Photometry of main belt asteroids from serendipitous Herschel/PACS observations

The Herschel Space Observatory had two imaging instruments, working in the far-infrared and submillimetre regimes: the PACS cameras at 70/100 and 160 μm  and the SPIRE photometers at 250, 350 and 500 μm. Small solar system bodies, especially main belt asteroids were serendipitously present in the field of view mainly in large scan maps. We identified these objects with the original aim to mark the affected sources in the Herschel PACS and SPIRE Point Source Catalogues. In our present study we are extracting flux densities in the PACS bands for asteroids above the detection limit, either using existing standard level 2 data products from the Herschel Science Archive, or re-reducing the PACS maps in the co-moving frame of the target.
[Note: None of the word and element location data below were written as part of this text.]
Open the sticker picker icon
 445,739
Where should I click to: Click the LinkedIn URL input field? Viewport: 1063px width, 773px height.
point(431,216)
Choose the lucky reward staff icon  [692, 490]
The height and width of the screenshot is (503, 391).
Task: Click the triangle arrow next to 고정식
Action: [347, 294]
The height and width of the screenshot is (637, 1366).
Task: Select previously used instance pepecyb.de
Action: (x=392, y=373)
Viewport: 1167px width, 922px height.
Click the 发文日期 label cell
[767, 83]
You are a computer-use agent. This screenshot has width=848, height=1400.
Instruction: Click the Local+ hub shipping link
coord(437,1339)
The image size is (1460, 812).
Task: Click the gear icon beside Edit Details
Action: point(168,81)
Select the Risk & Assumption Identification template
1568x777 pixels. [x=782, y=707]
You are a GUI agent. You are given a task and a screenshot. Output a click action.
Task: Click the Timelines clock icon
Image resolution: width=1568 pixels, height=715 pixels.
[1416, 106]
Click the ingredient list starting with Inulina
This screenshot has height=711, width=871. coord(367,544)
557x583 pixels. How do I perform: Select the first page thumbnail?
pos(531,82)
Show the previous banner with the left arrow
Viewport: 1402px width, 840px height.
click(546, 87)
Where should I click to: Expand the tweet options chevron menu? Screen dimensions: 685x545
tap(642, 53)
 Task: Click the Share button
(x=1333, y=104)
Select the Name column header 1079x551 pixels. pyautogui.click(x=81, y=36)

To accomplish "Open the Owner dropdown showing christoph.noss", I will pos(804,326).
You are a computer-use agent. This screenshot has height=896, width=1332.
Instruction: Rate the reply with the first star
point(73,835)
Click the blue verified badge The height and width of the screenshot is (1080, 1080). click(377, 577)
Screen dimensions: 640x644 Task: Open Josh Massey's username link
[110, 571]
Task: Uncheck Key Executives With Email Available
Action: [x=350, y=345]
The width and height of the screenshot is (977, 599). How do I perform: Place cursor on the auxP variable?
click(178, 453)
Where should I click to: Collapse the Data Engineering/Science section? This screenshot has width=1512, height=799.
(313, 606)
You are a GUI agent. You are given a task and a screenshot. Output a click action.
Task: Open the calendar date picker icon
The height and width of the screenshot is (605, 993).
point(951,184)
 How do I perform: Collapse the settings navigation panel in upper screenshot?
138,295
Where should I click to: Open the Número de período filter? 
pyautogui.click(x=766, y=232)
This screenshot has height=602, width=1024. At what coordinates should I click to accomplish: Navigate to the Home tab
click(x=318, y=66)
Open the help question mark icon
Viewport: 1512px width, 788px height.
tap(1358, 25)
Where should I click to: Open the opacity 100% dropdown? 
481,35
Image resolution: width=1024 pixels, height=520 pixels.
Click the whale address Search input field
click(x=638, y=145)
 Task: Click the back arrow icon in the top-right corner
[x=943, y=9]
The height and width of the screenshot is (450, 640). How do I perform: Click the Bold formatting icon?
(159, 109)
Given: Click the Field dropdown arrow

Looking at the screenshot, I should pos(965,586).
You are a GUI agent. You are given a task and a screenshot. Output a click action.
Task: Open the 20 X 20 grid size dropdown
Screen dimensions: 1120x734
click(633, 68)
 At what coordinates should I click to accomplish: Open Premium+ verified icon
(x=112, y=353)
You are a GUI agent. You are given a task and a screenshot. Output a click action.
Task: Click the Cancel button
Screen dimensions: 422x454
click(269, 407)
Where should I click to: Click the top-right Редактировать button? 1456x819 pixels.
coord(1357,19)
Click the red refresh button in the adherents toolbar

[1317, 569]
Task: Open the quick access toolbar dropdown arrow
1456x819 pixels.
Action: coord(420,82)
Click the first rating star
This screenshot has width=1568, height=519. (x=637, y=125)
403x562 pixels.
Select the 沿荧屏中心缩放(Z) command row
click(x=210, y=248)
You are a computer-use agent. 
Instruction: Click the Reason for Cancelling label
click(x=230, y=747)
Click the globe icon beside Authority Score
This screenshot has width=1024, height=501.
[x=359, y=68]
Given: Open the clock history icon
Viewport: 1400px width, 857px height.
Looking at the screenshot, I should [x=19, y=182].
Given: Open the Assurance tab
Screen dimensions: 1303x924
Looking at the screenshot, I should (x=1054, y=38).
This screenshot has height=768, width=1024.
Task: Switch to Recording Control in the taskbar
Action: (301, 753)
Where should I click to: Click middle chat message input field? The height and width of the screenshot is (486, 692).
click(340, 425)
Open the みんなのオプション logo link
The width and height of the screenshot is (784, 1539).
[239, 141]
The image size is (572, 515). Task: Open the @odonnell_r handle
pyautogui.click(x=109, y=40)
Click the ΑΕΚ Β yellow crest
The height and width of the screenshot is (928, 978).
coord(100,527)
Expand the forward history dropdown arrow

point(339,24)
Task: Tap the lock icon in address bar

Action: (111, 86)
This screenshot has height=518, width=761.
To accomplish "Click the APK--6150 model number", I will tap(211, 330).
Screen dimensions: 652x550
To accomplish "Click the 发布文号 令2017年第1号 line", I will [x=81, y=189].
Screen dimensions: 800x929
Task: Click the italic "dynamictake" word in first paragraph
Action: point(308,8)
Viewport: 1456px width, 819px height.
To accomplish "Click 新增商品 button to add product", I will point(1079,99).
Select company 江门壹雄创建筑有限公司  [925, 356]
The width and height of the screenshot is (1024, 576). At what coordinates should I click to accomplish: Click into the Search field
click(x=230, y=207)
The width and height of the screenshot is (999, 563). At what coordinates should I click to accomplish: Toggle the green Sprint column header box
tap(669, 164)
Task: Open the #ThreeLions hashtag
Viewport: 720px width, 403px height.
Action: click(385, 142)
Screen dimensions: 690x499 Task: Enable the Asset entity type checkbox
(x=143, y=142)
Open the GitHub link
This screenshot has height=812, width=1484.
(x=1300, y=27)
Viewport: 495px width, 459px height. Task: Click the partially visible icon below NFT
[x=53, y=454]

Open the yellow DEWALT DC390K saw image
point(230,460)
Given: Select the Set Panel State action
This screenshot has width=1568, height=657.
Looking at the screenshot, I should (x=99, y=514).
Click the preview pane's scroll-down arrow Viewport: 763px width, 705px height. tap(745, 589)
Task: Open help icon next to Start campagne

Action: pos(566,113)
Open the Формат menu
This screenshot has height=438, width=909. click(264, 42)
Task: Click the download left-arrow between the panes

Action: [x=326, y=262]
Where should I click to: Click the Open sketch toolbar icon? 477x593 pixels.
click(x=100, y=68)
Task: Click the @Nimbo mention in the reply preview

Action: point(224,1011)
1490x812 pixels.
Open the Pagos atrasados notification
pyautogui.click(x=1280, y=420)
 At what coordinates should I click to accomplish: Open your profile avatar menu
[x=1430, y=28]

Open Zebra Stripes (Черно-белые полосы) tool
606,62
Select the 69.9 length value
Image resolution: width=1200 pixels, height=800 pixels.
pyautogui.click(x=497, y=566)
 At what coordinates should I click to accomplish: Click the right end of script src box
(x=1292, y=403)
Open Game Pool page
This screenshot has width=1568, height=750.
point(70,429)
We are performing aperture photometry on the PACS maps with the HIPE software, because it has all the necessary built-in functions and values for the aperture correction. To obtain high S/N flux densities we are using somewhat smaller aperture radii, namely 4, 5 and 8 arcsecs in blue, green and red bands, see Figure 1. For the faintest objects, where the S/N is below 10, we are using larger apertures of 6, 7, and 10 arcsec in radius, to get a higher encircled energy fraction. We are making a 5' cutout around the asteroid, which is being stored as a png file to allow us to make visual inspections of the source and its surroundings.

Using HIPE's annularSkyAperturePhotometry function we are performing the photometry, using the above mentioned aperture sizes and the built-in centroid algorithm. The initial coordinates are derived from RA and DEC values from JPL/Horizons. On the raw photometry results we perform the aperture correction with the photApertureCorrectionPointSource task, taking into account the band, the observation mode (parallel or not) and the scan speed. The centered aperture is also plotted on the cutout. 
One of the most important and difficult task is to give a proper error estimation for the extracted fluxes. First, we are using the photometry error given by the HIPE tasks, and the coverage, to determine how much time the asteroid spent on the detector and assess the quality of the photometry. Finally we are adding 5 percent absolute flux calibration error.

Figure 1. Left: (16) Psyche in red band. The aperture for photometry, and the annulus for background estimation is plotted on the image, as well as the apertures for an alternative error estimation. Right: Four serendipitously observed asteroids on blue maps with no shape model and very limited or no thermal measurements. Left upper: (475) Ocllo, Left bottom: (11014) Svatopluk, Right upper: (634) Ute, Right bottom: (13029) 1989 HA

 

With this method we extracted 633 flux densities of 275 asteroids, on 272 maps, 229 in the blue band, 179 in the green and 225 in the red band.
Five of the serendipitously observed asteroids are mission targets, and are well known, e.g. (1) Ceres, (4) Vesta. 59 of them have shape model and sufficient multi-mission thermal measurements, e.g. (13) Egeria, (43) Ariadne, 12 have shape model, but very limited or no thermal measurements, e.g. (212) Medea, or (675) Ludmilla. In these cases the new flux densities can help confirming the existing shape model and to develop thermophysical models for the asteroids. 48 have sufficient multi-mission thermal measurements, but no shape models, e.g. (58) Concordia or (128) Nemesis. Finally, 19 asteroid from our work don't have shape model and has very limited or no thermal measurements, e.g. (475) Ocllo or (634) Ute, see Figure 1.

We are planning to publish the new fluxes and these new flux densities will be included in the Small Bodies: Near and Far (SBNAF) Infrared Database (Szakáts et al., 2020). The fluxes obtained from Herschel are excellent for radiometric studies to get the object's size, albedo and maybe also thermal properties, when combined with other measurements (Alí-Lagoa et al., 2020). 

A natural continuation of our current work is the extension to SPIRE maps to find serendipitous asteroids, extract new submm fluxes and flag sources in the SPIRE Point Source Catalog for possible contamination. For those asteroids which have thermal emission data available at shorter wavelengths the Herschel PACS and SPIRE measurements allow us to determine the far infrared and submmm emissivities.